┌─ Data provided

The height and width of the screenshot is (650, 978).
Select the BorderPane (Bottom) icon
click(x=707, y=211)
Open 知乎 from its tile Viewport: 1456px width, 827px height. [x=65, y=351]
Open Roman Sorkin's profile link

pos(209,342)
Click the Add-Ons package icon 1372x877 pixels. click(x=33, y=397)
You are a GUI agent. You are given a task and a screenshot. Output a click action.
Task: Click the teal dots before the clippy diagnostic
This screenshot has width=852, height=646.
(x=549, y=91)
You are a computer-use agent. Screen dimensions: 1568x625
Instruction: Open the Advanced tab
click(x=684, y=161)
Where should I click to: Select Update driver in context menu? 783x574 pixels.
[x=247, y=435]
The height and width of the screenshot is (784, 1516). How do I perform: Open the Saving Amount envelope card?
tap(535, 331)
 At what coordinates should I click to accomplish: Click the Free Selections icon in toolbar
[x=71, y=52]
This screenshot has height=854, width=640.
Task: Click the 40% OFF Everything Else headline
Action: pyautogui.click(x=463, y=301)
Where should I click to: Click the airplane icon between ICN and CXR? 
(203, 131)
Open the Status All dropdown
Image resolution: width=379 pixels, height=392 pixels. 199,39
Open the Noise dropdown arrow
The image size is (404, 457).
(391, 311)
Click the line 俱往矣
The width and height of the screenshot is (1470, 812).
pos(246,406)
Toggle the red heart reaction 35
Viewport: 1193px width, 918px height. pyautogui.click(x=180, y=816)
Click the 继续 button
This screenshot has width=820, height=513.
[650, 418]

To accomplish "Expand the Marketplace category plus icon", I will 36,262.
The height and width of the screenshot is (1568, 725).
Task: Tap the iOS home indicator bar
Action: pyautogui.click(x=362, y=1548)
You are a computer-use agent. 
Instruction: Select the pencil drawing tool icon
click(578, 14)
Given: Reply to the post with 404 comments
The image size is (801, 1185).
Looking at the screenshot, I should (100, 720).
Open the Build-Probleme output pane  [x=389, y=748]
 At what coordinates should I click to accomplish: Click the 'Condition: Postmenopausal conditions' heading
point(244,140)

└─

Exercise prompt.
Could every entry be given again exactly, with no line skipped?

Answer space.
The height and width of the screenshot is (650, 978).
Select the BorderPane (Bottom) icon
click(x=707, y=211)
Open 知乎 from its tile Viewport: 1456px width, 827px height. [x=65, y=351]
Open Roman Sorkin's profile link

pos(209,342)
Click the Add-Ons package icon 1372x877 pixels. click(x=33, y=397)
You are a GUI agent. You are given a task and a screenshot. Output a click action.
Task: Click the teal dots before the clippy diagnostic
This screenshot has width=852, height=646.
(x=549, y=91)
You are a computer-use agent. Screen dimensions: 1568x625
Instruction: Open the Advanced tab
click(x=684, y=161)
Where should I click to: Select Update driver in context menu? 783x574 pixels.
[x=247, y=435]
The height and width of the screenshot is (784, 1516). How do I perform: Open the Saving Amount envelope card?
tap(535, 331)
 At what coordinates should I click to accomplish: Click the Free Selections icon in toolbar
[x=71, y=52]
This screenshot has height=854, width=640.
Task: Click the 40% OFF Everything Else headline
Action: pyautogui.click(x=463, y=301)
Where should I click to: Click the airplane icon between ICN and CXR? 
(203, 131)
Open the Status All dropdown
Image resolution: width=379 pixels, height=392 pixels. 199,39
Open the Noise dropdown arrow
The image size is (404, 457).
(391, 311)
Click the line 俱往矣
The width and height of the screenshot is (1470, 812).
pos(246,406)
Toggle the red heart reaction 35
Viewport: 1193px width, 918px height. pyautogui.click(x=180, y=816)
Click the 继续 button
This screenshot has width=820, height=513.
[650, 418]

To accomplish "Expand the Marketplace category plus icon", I will 36,262.
The height and width of the screenshot is (1568, 725).
Task: Tap the iOS home indicator bar
Action: pyautogui.click(x=362, y=1548)
You are a computer-use agent. 
Instruction: Select the pencil drawing tool icon
click(578, 14)
Given: Reply to the post with 404 comments
The image size is (801, 1185).
Looking at the screenshot, I should (100, 720).
Open the Build-Probleme output pane  [x=389, y=748]
 At what coordinates should I click to accomplish: Click the 'Condition: Postmenopausal conditions' heading
point(244,140)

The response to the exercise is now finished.